Ury’s pastel painting of A Woman and a Man in a Restaurant from 1910 continues his depictions of café interiors, this time with a tantalising view through the windows of the wet street outside.

Kurfürstendamm, also from 1910, shows what is probably Berlin’s most famous avenue of shops, which is on the western side of the Tiergarten. It is a wet winter day, and there are surprisingly few cabs or people around.

Then, in about 1920, Ury struck gold in this Street Scene at Night, Berlin, which is thought to show Leipziger Straße. Its nighttime setting brings simplification of the motif by the dark, and it has lost the symmetry which had made his paintings of avenues so formal.
In 1922, there was a major exhibition of Ury’s works in Berlin, but he became increasingly reclusive after that.

In the 1920s, when Ury painted this view of a Berlin Street in Sunshine, the motor taxi had become popular. Berlin had started operating the first electric trams in the world in 1881, and its first elevated lines were opened in 1902, by which time most of the city’s tram network was powered by overhead electric lines.
Ury here introduces patches of unexpected colour in the splashes and pools of yellows and blue on the street.

Street in Tiergarten shows the roads becoming crowded with the new motor taxis, in this plein air oil sketch.

These new motor vehicles were more readily simplified almost to their silhouette, as seen in this pastel of Unter den Linden with View of The Brandenburger Gate from the 1920s. This is at the western end of Unter den Linden and shows the edge of the Tiergarten on the far side of the Gate.

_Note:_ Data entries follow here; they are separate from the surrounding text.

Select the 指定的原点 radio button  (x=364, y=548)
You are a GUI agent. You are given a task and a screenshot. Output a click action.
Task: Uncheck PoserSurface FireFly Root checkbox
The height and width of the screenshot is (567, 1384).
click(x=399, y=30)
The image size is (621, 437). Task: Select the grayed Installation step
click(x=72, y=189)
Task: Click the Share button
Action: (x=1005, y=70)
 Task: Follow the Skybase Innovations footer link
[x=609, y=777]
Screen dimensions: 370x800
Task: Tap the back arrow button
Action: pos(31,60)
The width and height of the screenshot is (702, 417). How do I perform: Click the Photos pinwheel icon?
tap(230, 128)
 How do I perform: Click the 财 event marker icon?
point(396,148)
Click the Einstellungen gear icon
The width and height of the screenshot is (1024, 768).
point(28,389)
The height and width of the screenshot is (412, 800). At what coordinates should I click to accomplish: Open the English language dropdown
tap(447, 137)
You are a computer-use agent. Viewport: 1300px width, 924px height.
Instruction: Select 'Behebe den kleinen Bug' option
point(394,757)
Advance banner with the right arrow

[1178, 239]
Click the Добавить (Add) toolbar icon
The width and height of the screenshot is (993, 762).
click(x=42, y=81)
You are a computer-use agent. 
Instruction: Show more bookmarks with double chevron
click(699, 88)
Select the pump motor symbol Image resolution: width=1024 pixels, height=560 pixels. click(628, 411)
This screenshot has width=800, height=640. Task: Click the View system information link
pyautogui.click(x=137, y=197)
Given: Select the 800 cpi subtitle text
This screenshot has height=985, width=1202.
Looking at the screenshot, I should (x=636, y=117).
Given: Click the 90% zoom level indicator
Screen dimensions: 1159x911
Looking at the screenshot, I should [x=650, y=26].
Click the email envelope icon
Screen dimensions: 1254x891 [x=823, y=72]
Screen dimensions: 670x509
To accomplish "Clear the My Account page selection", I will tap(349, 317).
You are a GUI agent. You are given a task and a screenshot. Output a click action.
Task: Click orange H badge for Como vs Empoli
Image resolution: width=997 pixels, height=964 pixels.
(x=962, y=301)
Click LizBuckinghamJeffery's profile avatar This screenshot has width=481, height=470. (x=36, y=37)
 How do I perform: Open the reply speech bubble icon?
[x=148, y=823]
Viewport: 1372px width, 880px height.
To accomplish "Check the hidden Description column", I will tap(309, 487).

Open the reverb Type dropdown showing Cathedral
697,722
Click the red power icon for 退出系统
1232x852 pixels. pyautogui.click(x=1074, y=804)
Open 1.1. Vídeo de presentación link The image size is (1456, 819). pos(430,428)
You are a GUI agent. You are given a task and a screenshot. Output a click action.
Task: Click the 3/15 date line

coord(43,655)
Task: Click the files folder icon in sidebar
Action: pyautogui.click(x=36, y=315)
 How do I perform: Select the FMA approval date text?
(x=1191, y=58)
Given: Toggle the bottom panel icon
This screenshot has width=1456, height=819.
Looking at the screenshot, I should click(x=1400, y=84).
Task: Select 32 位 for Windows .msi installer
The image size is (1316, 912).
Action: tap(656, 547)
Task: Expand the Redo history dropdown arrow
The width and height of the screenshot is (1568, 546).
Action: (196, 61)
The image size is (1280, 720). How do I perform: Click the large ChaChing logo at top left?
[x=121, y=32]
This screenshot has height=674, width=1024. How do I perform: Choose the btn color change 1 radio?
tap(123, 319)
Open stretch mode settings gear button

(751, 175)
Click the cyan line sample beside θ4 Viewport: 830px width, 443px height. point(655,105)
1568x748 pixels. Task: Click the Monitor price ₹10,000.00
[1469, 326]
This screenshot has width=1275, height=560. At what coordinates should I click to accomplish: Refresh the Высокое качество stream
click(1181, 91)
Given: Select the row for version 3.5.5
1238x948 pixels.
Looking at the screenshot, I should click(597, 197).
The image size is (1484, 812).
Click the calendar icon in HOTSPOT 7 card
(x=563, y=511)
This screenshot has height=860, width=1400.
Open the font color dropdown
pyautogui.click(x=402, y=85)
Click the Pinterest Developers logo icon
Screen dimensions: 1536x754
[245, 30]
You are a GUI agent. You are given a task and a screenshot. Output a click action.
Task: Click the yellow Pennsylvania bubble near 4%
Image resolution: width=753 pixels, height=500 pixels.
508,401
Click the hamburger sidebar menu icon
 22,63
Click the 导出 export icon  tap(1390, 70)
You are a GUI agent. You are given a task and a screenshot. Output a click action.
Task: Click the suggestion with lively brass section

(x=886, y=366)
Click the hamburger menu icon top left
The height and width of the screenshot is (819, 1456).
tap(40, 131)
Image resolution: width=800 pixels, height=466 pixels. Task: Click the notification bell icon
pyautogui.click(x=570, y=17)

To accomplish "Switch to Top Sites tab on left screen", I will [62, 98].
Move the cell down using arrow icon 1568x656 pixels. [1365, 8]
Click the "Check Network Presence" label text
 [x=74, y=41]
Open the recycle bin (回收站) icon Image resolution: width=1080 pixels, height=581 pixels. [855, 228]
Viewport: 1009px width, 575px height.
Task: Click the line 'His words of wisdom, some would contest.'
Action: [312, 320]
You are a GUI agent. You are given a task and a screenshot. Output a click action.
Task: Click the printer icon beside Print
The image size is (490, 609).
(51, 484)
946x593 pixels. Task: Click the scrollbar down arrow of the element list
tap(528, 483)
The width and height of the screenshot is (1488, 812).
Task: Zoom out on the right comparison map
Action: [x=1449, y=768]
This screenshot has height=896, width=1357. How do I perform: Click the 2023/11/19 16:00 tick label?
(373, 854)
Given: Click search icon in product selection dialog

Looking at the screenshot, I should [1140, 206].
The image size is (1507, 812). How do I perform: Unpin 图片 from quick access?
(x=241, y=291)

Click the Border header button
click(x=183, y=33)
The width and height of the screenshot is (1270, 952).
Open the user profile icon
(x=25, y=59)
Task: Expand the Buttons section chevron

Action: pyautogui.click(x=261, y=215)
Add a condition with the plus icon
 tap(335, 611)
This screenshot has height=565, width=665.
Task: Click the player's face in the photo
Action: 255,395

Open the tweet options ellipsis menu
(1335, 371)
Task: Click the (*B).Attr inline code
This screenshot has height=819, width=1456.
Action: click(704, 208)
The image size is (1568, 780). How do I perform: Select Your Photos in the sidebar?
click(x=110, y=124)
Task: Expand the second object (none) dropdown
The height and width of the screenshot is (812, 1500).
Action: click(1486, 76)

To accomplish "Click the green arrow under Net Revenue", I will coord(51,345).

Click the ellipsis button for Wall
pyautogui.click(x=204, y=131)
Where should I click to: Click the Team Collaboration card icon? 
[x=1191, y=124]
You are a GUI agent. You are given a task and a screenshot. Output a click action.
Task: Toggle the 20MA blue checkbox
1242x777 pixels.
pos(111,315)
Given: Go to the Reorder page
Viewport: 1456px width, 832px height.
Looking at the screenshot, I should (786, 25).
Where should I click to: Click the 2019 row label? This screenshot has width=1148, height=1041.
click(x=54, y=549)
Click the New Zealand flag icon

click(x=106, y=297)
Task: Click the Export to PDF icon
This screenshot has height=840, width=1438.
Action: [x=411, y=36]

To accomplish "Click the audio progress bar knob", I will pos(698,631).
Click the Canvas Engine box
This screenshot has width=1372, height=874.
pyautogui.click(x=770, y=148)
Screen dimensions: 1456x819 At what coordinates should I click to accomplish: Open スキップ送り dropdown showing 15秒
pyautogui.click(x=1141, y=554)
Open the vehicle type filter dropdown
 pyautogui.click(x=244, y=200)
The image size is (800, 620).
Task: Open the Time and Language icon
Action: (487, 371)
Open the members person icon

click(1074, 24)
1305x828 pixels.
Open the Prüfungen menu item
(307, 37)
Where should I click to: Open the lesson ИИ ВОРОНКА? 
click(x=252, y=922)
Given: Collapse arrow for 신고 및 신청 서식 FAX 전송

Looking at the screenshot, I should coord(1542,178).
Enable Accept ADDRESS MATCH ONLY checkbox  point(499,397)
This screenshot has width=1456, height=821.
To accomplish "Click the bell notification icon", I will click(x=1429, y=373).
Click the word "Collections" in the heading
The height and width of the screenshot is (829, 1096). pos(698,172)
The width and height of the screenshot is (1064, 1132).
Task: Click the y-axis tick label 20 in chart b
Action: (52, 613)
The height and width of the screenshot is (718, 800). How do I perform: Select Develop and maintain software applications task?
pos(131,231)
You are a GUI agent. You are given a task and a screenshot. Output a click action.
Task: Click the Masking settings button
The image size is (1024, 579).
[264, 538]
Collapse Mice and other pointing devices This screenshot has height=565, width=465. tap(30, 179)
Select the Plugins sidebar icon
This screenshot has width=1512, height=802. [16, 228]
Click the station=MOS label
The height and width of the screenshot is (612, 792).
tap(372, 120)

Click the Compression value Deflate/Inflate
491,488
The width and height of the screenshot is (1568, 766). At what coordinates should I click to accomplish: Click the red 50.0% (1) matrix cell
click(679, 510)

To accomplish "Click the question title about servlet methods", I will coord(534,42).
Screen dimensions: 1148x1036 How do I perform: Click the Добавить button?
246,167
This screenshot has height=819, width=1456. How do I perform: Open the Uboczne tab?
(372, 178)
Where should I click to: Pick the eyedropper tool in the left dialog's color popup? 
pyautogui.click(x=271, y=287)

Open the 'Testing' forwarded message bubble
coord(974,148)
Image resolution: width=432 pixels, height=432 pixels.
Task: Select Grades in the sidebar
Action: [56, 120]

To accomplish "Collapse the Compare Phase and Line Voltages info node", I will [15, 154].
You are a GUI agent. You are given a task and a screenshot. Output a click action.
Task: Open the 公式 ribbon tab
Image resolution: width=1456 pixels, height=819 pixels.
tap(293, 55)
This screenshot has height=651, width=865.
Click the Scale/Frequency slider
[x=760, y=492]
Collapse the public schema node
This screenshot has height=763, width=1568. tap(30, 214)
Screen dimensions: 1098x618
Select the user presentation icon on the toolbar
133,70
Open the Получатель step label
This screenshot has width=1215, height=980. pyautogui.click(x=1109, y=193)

Boulevard in Paris (1923) is a small oil sketch painted during one of his visits to France, with even more gestural depiction of its motor taxis.

Nollendorfplatz Station at Night from 1925 is a masterly oil sketch showing this busy railway station to the south of the Tiergarten, in another of Berlin’s shopping districts.

In this view of London in Fog from 1926, Ury looks across the River Thames with the street lights lit on its multiple bridges. I suspect that this looks south to the Elephant and Castle from the Embankment, on the northern bank of the river.

His Coffeehouse Scene in Paris from 1928 is perhaps most interesting for showing the marked change in fashion.

Among the last of his city views is this one of Pariser Platz in Berlin, from about 1930. This is by the Brandenburger Tor at the western end of Unter den Linden, as the leaves on its lime trees start to turn golden brown with the arrival of autumn.
Lesser Ury died in Berlin on 18 October 1931.